Section 2 — Other coverage. This is the core of the form. If you have a second plan, fill in the other carrier’s name, group number, member ID, policyholder’s name, the policyholder’s relationship to you, the employer offering the plan, and the coverage effective date. If you have no other coverage, check the box or write “none” — don’t leave the section blank, or the insurer won’t know whether you skipped it or genuinely have no secondary plan.
Section 3 — Dependent information. List each dependent covered under either plan. Use full legal names and dates of birth exactly as they appear on the insurance cards. Mismatches between the two carriers’ records are a routine cause of claim denials. If a dependent child is covered by both parents’ plans, expect a question about whether the parents are married, separated, or divorced, and whether a court order assigns health coverage responsibility.
Section 4 — Medicare or government coverage. If you or a dependent is enrolled in Medicare, Medicaid, TRICARE, or VA benefits, enter the relevant ID numbers and effective dates here. For Medicare, list Part A and Part B dates separately — they can differ if you enrolled in them at different times.
Section 5 — Signature and date. Your signature certifies that everything on the form is accurate. Submitting false information on an insurance document can carry serious consequences, including civil penalties and potential criminal liability for fraud.
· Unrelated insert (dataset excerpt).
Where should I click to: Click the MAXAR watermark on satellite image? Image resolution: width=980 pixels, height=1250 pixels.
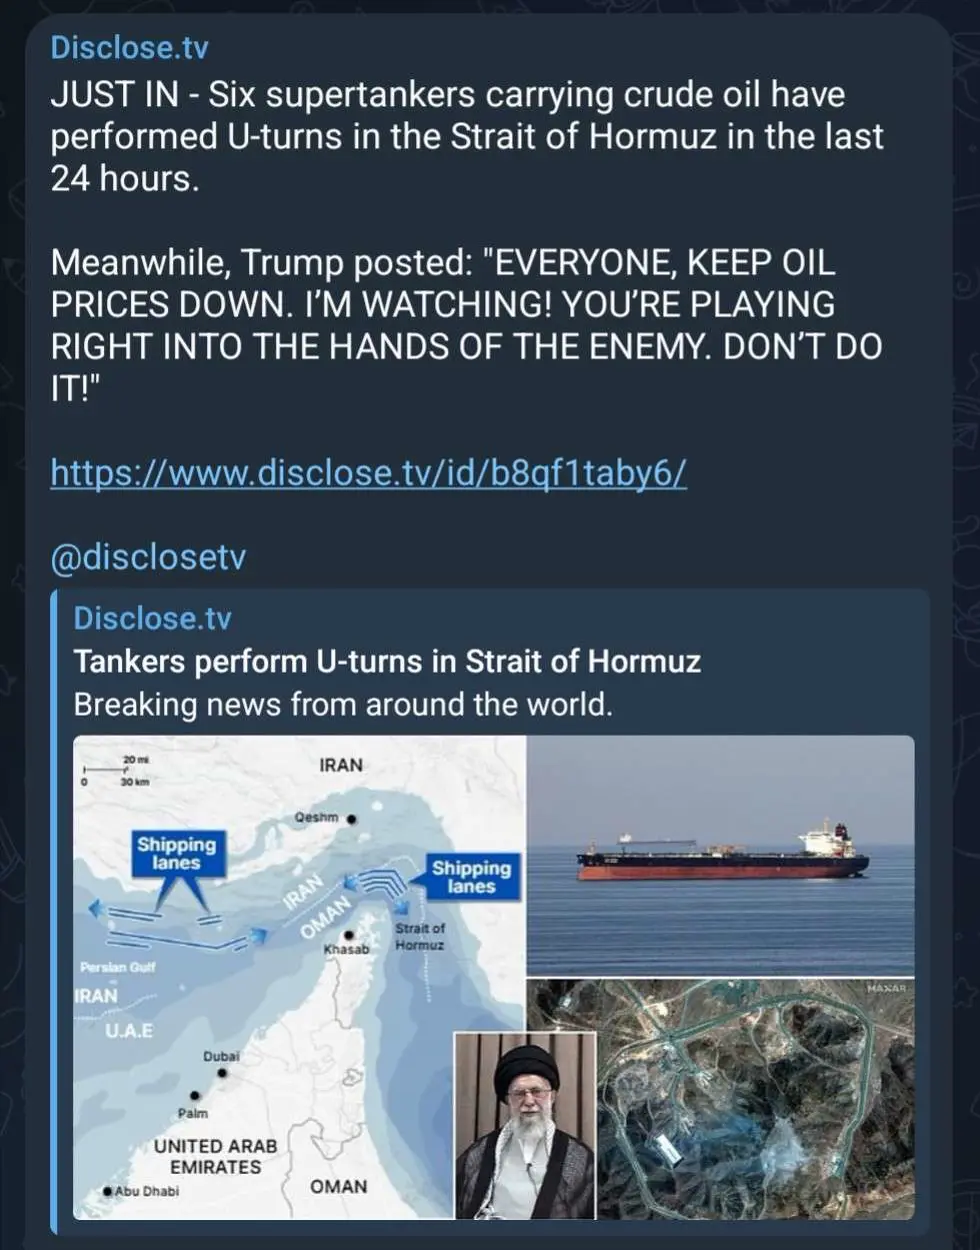[x=887, y=988]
Sign and date on the line provided.
Workers’ compensation is generally primary for any injury or illness that arises out of your job. If you were hurt at work, your health insurer will expect the workers’ comp carrier to pay first, and your COB form may ask whether any claims relate to a workplace injury. Answer honestly — if your health plan pays a claim that workers’ comp should have covered, the health plan will seek reimbursement later and you’ll be stuck in the middle of a recovery dispute.
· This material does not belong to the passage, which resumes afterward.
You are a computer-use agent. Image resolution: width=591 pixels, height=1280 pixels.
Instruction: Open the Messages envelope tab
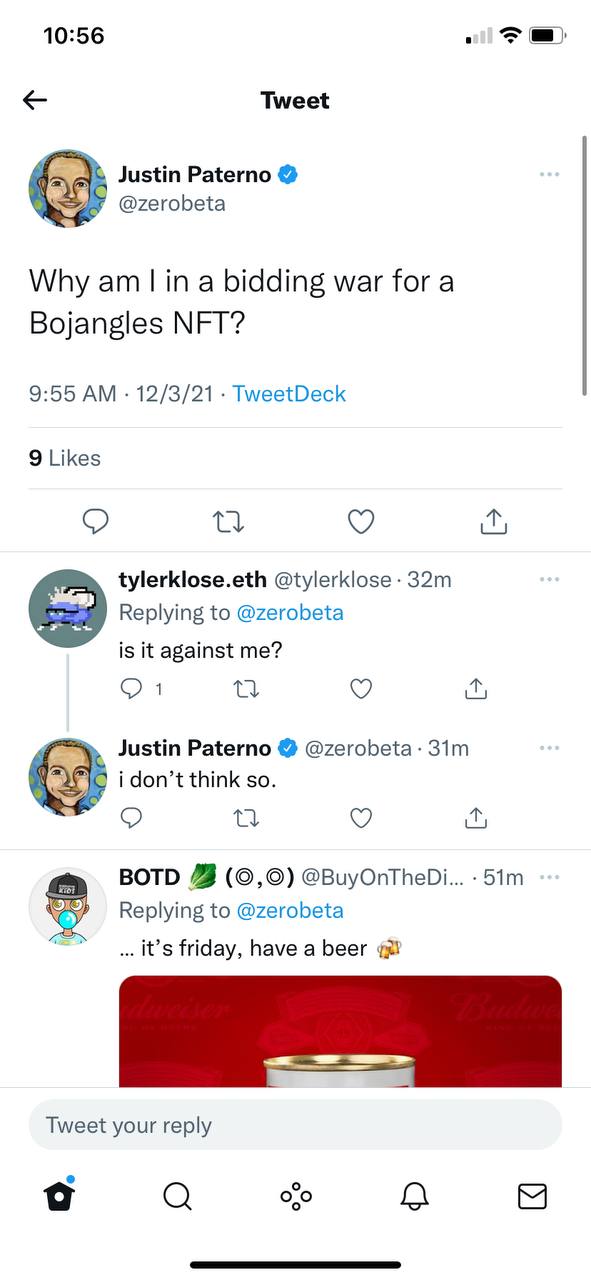[x=532, y=1196]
Auto insurance adds another layer. In states with no-fault auto insurance laws, your personal-injury-protection (PIP) coverage typically pays for accident-related medical bills before your health plan does. Some COB forms specifically ask whether any treatment relates to a motor vehicle accident. If it does, provide your auto insurer’s information so the health plan can coordinate correctly. The exact rules vary by state, so check your auto policy or call your auto carrier if you’re unsure whether PIP applies.
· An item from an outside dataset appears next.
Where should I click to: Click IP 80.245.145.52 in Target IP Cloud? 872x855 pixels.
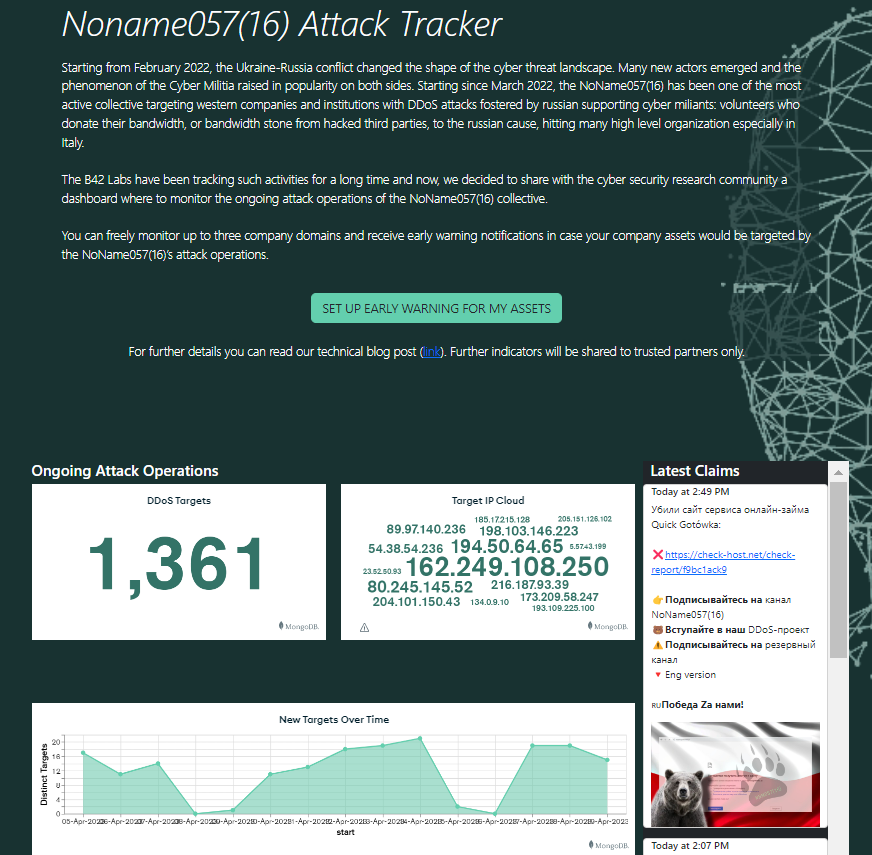(420, 587)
If you’re on COBRA from a former employer and also covered under a new employer’s plan, the new employer’s plan is primary. COBRA and state-continuation coverage are treated as inactive/retiree coverage under the NAIC rules, which means they fall behind any plan tied to current active employment. On the COB form, list your COBRA coverage in the “other insurance” section and note that it is continuation coverage — this helps the insurer apply the correct priority.
Most insurers accept COB forms through three channels:
After submission, allow roughly seven to ten business days for the insurer to update your file. You can check the status by logging back into the portal or calling the member-services number on your card. Ask whether the “other insurance” flag on your account has been cleared or updated — that’s the indicator that your COB data is live in the claims system.
Ignoring a COB questionnaire doesn’t make it go away. Insurers that don’t receive a response will typically suspend claim processing on your account until you provide the information. That means any bills your doctors submit will sit in a holding queue, unpaid, while the insurer waits. Some carriers deny claims outright with a remark code indicating that COB information is required before the claim can be adjudicated. You’ll keep getting the questionnaire — often with increasingly urgent language — until you respond.
The fix is straightforward: fill out and return the form, even if your coverage situation hasn’t changed since the last time you answered. Once the insurer updates your profile, the held or denied claims can be reprocessed. If a provider has already sent you a bill because the insurer wouldn’t pay, contact the provider’s billing office after the COB update goes through and ask them to resubmit the claim.